## Objective
Render every line of the entries below as a JSON list of strings, one string per line, skipping any blank lines.

Source data

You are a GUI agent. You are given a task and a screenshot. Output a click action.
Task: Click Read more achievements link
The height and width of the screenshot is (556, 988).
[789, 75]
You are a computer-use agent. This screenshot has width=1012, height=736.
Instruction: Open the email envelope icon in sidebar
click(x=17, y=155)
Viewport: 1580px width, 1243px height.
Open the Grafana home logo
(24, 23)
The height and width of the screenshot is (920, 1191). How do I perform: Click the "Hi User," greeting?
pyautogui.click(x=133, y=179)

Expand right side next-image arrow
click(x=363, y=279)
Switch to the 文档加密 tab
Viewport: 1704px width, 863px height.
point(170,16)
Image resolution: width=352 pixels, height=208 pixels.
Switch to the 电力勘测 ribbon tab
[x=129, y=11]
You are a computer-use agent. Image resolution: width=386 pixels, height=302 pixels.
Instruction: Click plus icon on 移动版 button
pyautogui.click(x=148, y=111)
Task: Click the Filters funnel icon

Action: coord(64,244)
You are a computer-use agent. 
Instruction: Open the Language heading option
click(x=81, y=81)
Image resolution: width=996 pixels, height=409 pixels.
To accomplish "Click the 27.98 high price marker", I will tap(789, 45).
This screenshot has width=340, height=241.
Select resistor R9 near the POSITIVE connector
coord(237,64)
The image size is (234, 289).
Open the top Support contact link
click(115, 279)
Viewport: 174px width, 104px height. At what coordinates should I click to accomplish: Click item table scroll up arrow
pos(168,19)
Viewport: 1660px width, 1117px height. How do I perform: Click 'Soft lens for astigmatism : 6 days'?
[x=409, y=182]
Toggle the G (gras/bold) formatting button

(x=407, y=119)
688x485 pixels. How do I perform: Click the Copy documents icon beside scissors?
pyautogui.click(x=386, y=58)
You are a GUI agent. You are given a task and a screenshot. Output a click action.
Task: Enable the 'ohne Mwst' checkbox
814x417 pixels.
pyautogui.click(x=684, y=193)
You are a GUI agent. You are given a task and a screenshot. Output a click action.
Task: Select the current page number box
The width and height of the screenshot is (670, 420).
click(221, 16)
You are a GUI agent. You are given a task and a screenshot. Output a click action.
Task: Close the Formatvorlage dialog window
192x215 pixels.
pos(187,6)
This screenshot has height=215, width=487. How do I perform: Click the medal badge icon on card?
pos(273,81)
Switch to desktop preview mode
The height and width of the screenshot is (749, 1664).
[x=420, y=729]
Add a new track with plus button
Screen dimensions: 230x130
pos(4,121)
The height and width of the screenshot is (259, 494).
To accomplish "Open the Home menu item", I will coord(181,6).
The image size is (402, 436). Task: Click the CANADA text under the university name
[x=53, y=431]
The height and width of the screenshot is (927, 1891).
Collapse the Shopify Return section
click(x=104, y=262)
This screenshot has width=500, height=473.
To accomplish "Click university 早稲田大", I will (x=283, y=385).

## Finished answer
[
  "You are a GUI agent. You are given a task and a screenshot. Output a click action.",
  "Task: Click Read more achievements link",
  "The height and width of the screenshot is (556, 988).",
  "[789, 75]",
  "You are a computer-use agent. This screenshot has width=1012, height=736.",
  "Instruction: Open the email envelope icon in sidebar",
  "click(x=17, y=155)",
  "Viewport: 1580px width, 1243px height.",
  "Open the Grafana home logo",
  "(24, 23)",
  "The height and width of the screenshot is (920, 1191). How do I perform: Click the \"Hi User,\" greeting?",
  "pyautogui.click(x=133, y=179)",
  "Expand right side next-image arrow",
  "click(x=363, y=279)",
  "Switch to the 文档加密 tab",
  "Viewport: 1704px width, 863px height.",
  "point(170,16)",
  "Image resolution: width=352 pixels, height=208 pixels.",
  "Switch to the 电力勘测 ribbon tab",
  "[x=129, y=11]",
  "You are a computer-use agent. Image resolution: width=386 pixels, height=302 pixels.",
  "Instruction: Click plus icon on 移动版 button",
  "pyautogui.click(x=148, y=111)",
  "Task: Click the Filters funnel icon",
  "Action: coord(64,244)",
  "You are a computer-use agent. ",
  "Instruction: Open the Language heading option",
  "click(x=81, y=81)",
  "Image resolution: width=996 pixels, height=409 pixels.",
  "To accomplish \"Click the 27.98 high price marker\", I will tap(789, 45).",
  "This screenshot has width=340, height=241.",
  "Select resistor R9 near the POSITIVE connector",
  "coord(237,64)",
  "The image size is (234, 289).",
  "Open the top Support contact link",
  "click(115, 279)",
  "Viewport: 174px width, 104px height. At what coordinates should I click to accomplish: Click item table scroll up arrow",
  "pos(168,19)",
  "Viewport: 1660px width, 1117px height. How do I perform: Click 'Soft lens for astigmatism : 6 days'?",
  "[x=409, y=182]",
  "Toggle the G (gras/bold) formatting button",
  "(x=407, y=119)",
  "688x485 pixels. How do I perform: Click the Copy documents icon beside scissors?",
  "pyautogui.click(x=386, y=58)",
  "You are a GUI agent. You are given a task and a screenshot. Output a click action.",
  "Task: Enable the 'ohne Mwst' checkbox",
  "814x417 pixels.",
  "pyautogui.click(x=684, y=193)",
  "You are a GUI agent. You are given a task and a screenshot. Output a click action.",
  "Task: Select the current page number box",
  "The width and height of the screenshot is (670, 420).",
  "click(221, 16)",
  "You are a GUI agent. You are given a task and a screenshot. Output a click action.",
  "Task: Close the Formatvorlage dialog window",
  "192x215 pixels.",
  "pos(187,6)",
  "This screenshot has height=215, width=487. How do I perform: Click the medal badge icon on card?",
  "pos(273,81)",
  "Switch to desktop preview mode",
  "The height and width of the screenshot is (749, 1664).",
  "[x=420, y=729]",
  "Add a new track with plus button",
  "Screen dimensions: 230x130",
  "pos(4,121)",
  "The height and width of the screenshot is (259, 494).",
  "To accomplish \"Open the Home menu item\", I will coord(181,6).",
  "The image size is (402, 436). Task: Click the CANADA text under the university name",
  "[x=53, y=431]",
  "The height and width of the screenshot is (927, 1891).",
  "Collapse the Shopify Return section",
  "click(x=104, y=262)",
  "This screenshot has width=500, height=473.",
  "To accomplish \"Click university 早稲田大\", I will (x=283, y=385)."
]